In my lack of knowledge, I would expect it to be as simple as:

List<string> archivedFilesToUnzip = archivedFiles.Where(name => name.Contains(remotePatients.Except(localPatients)))

I cannot even compile this, since Contains probably is unable to iterate over the List members and I get the message:

CS1503: Argument 1: cannot convert from 'System.Collections.Generic.IEnumerable<string>' to 'string'

Then my best trial so far is the following sentence (I confess it seems a little messy to me). It always returns an empty list.

List<string> archivedFilesToUnzip = archivedFiles.Where(name => archivedFiles.Any(x => x.ToString().Contains(remotePatients.Except(localPatients).ToString()))).ToList();

I've found these helpful posts that helped me to better understand the differences between Where and Select :

Also, I've been looking for any directions using LINQ on :

and other links as well, but I still cannot find a working solution.


Solution

  • C# is statically (and mostly strongly) typed language (see the What is the difference between a strongly typed language and a statically typed language? question and The C# type system article if you want to dive deeper). It means that compiler will check variable types and will not allow a lot of mistakes like comparing string and boolean.

    remotePatients.Except(localPatients) is a collection of string's while name in archivedFiles.Where(name => name is "just" a string. Contains on string can accept either char (a symbol in a string) or another string, not a collection of strings, hence the compilation error.

    Your second attempt compiles, but will not achieve anything meaningful - if you assign remotePatients.Except(localPatients).ToString() to a variable and examine it or print the result to console you will see just the type name (System.Linq.Enumerable+<ExceptIterator>d__991[System.String]` to be exact) which obviously is not part of the file name.

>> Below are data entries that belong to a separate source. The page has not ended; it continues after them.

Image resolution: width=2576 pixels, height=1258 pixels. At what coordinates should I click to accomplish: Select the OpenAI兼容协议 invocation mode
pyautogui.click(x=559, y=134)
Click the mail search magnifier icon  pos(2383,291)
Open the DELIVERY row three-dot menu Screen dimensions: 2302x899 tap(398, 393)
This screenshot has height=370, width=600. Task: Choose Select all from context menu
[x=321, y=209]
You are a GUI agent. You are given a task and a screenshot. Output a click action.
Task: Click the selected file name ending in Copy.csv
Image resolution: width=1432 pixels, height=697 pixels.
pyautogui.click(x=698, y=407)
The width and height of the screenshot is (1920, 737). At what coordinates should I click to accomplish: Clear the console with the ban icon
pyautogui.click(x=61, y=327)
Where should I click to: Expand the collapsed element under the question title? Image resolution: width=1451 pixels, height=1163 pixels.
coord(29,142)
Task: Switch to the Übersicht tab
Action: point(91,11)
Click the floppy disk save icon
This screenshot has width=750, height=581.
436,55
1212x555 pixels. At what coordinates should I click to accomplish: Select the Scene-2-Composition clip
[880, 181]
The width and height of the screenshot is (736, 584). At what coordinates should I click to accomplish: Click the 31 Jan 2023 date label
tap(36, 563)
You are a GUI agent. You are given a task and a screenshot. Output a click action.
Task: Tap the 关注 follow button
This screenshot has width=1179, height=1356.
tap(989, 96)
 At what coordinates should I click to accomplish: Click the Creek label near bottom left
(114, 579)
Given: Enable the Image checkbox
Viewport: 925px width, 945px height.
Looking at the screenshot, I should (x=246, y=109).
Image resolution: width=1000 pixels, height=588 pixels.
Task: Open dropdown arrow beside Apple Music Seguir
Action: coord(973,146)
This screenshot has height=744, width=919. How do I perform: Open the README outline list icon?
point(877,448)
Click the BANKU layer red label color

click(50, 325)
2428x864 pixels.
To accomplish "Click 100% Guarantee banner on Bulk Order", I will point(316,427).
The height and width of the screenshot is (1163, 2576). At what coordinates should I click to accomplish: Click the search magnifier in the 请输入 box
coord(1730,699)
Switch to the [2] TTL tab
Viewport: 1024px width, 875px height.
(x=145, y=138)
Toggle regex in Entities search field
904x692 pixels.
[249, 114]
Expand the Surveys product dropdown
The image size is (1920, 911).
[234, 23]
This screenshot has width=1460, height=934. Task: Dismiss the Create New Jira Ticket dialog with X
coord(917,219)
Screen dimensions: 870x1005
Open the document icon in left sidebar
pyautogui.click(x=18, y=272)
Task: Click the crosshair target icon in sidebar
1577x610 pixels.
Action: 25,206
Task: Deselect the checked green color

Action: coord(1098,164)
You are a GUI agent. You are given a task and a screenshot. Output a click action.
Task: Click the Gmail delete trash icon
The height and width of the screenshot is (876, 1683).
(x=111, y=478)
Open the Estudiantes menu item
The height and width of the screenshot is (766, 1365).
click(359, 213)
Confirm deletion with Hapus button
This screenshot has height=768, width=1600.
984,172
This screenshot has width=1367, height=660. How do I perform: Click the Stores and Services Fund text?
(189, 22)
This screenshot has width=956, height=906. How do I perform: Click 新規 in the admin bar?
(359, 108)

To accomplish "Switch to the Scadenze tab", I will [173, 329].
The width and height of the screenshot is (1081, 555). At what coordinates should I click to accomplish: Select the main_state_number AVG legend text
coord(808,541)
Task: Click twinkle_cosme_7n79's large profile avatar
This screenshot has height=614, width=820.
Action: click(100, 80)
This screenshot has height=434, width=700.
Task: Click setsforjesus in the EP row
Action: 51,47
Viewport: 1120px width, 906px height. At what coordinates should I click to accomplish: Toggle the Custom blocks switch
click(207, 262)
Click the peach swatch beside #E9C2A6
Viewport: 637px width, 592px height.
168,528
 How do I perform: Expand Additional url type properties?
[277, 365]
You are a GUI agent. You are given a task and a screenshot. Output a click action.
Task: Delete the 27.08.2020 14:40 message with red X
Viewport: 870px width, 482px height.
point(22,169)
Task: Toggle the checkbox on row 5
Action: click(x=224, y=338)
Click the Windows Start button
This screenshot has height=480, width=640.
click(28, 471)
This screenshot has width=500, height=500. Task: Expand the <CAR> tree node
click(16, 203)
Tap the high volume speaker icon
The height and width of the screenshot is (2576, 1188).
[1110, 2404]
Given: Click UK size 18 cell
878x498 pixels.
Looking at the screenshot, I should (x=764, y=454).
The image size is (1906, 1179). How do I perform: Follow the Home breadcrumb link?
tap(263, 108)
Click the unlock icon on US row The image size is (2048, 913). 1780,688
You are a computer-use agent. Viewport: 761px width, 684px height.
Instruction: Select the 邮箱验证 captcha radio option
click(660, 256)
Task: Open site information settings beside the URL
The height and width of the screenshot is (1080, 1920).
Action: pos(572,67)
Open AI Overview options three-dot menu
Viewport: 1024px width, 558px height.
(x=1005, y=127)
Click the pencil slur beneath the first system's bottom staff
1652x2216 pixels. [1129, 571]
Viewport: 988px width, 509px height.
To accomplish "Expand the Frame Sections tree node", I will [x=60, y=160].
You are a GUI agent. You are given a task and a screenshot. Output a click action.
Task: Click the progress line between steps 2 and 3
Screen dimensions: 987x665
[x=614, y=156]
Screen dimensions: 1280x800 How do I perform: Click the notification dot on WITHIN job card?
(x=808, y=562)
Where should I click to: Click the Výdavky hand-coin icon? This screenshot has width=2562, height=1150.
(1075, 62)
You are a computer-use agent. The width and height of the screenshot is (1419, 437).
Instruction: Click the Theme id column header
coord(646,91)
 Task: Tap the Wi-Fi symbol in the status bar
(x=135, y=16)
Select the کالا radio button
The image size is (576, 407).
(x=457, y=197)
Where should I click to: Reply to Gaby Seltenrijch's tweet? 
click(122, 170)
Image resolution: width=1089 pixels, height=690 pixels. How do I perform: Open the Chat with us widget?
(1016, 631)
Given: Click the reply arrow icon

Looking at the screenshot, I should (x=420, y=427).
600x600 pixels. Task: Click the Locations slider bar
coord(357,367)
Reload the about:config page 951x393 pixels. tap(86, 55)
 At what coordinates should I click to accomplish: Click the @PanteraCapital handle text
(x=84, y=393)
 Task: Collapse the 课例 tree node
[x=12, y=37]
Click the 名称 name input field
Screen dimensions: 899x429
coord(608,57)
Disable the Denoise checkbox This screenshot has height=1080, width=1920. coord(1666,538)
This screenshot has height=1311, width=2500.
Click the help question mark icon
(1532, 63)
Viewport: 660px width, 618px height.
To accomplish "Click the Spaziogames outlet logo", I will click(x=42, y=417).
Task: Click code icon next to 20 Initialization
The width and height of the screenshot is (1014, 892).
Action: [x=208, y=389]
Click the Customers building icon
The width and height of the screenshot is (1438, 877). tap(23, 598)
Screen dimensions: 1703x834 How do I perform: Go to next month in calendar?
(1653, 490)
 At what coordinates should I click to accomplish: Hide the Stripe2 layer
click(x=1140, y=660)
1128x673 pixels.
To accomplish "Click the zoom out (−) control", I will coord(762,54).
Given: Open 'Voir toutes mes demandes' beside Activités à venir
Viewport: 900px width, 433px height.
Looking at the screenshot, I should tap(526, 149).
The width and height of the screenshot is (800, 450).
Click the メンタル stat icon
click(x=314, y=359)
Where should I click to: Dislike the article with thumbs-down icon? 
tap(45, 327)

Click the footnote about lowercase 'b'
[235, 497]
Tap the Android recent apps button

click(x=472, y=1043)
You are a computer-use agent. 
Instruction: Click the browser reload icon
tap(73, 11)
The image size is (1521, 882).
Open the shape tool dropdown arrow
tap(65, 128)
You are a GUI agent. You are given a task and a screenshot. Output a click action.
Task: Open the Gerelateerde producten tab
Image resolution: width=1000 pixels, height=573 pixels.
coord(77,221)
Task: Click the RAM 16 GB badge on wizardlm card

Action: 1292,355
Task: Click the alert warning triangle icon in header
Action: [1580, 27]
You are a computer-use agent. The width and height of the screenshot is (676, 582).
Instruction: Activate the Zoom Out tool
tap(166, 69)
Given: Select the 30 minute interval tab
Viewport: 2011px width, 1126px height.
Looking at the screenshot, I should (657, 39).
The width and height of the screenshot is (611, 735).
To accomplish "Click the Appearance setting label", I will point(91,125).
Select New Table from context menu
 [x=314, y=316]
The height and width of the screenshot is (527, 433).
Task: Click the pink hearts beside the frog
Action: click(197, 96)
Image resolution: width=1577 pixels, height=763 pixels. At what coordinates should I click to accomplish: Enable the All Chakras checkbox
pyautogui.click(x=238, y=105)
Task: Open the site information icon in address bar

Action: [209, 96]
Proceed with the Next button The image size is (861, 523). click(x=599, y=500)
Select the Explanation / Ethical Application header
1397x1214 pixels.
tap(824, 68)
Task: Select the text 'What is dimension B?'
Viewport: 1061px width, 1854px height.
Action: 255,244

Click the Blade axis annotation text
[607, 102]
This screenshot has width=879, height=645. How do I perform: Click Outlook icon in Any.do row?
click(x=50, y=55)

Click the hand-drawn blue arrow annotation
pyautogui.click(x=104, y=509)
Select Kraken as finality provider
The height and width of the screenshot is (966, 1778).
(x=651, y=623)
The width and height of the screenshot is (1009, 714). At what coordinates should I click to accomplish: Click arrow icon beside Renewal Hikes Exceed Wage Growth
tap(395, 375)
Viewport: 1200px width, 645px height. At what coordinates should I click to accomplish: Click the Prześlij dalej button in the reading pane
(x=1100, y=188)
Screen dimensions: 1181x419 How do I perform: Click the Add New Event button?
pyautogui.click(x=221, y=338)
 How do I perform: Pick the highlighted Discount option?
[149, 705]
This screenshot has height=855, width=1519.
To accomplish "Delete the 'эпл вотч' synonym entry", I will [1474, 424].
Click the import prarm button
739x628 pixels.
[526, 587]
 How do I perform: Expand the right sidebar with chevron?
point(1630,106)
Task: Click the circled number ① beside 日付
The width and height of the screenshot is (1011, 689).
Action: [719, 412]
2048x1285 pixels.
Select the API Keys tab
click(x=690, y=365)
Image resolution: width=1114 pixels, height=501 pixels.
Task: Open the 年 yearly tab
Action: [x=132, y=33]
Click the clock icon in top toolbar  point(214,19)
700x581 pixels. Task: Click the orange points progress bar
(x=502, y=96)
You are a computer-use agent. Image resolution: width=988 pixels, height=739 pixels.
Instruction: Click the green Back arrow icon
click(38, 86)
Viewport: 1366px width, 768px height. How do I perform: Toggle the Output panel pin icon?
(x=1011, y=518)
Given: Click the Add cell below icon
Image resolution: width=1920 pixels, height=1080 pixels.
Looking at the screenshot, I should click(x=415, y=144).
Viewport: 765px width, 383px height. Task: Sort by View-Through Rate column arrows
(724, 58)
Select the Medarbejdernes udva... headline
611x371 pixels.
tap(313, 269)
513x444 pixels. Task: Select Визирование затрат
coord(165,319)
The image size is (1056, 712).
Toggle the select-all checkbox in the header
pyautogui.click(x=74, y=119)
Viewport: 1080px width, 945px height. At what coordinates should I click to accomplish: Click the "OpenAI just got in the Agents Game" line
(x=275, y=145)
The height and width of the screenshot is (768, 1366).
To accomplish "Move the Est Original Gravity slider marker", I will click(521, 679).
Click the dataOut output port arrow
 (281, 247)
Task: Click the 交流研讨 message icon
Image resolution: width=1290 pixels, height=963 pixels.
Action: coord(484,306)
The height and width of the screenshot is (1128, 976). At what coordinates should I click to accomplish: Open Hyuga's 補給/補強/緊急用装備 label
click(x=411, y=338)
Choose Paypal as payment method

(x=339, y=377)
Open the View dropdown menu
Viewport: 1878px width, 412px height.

    As for your question, I would suggest to do the following:

    // build the diff hashset for quick lookup for ids to add
    // will improve performance if there are "many" ids
    var missing = remotePatients.Except(localPatients)
        .ToHashSet();
    
    // regular expression to extract id from the file name
    // you can implement this logic without regex if needed
    var regex = new Regex(@"\\(?<id>[\d-]+)_\d+\.zip");
    
    // the result
    List<string> archivedFilesToUnzip = archivedFiles
        .Where(name =>
        {
            var match = regex.Match(name); // check the file name for id
            if (match.Success) // id found
            {
                // extract the id from the file name
                var id = match.Groups["id"].Value; 
                return missing.Contains(id); // check if it should be added
            }
    
            // failed to match pattern for id
            // probably can throw error here to fix the pattern or check the file name
            return false;
        })
        .ToList();
    

    This uses regular expression to extract id from the file name and then search it in the "missing" ids.

    Explanation for this particular regular expression can be found @regex101.